Problem requirements:
Tally how many lines in the data below include "computer", then please reply with only that figure.

[Dataset entries]
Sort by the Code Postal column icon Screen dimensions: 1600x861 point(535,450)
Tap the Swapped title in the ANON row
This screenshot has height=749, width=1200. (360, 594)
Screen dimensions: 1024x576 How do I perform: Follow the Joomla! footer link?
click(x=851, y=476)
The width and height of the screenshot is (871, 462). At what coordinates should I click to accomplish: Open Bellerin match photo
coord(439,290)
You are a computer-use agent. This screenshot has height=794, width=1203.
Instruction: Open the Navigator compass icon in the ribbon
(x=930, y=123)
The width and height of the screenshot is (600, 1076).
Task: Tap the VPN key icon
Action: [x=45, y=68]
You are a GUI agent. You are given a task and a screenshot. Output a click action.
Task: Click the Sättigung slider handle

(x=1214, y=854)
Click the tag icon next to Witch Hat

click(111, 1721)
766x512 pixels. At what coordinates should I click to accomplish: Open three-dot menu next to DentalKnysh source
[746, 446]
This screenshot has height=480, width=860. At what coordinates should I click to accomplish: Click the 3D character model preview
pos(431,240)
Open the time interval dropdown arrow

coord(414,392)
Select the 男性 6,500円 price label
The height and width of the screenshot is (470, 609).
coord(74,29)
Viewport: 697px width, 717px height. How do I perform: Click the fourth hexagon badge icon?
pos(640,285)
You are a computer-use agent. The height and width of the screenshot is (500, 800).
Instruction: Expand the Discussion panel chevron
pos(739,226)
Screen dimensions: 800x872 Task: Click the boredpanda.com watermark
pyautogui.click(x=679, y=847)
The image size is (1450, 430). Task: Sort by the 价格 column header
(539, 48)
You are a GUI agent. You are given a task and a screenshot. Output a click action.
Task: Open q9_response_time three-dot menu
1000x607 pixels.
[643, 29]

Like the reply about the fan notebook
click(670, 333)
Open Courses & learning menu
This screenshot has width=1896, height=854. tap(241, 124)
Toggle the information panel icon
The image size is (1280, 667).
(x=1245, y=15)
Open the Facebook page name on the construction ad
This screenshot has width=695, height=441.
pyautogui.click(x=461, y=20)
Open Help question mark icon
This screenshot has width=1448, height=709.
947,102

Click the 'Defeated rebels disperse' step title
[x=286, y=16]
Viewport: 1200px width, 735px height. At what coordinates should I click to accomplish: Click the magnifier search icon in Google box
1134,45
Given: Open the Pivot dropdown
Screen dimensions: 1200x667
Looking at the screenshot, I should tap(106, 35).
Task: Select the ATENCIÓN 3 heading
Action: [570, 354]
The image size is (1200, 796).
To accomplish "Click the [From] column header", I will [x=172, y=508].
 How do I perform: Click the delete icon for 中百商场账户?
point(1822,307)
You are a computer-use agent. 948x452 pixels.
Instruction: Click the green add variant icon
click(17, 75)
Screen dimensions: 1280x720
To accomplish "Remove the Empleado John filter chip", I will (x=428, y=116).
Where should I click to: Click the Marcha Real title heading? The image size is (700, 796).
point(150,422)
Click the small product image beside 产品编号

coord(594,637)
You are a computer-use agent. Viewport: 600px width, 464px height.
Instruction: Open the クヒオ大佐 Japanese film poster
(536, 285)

Answer space:
4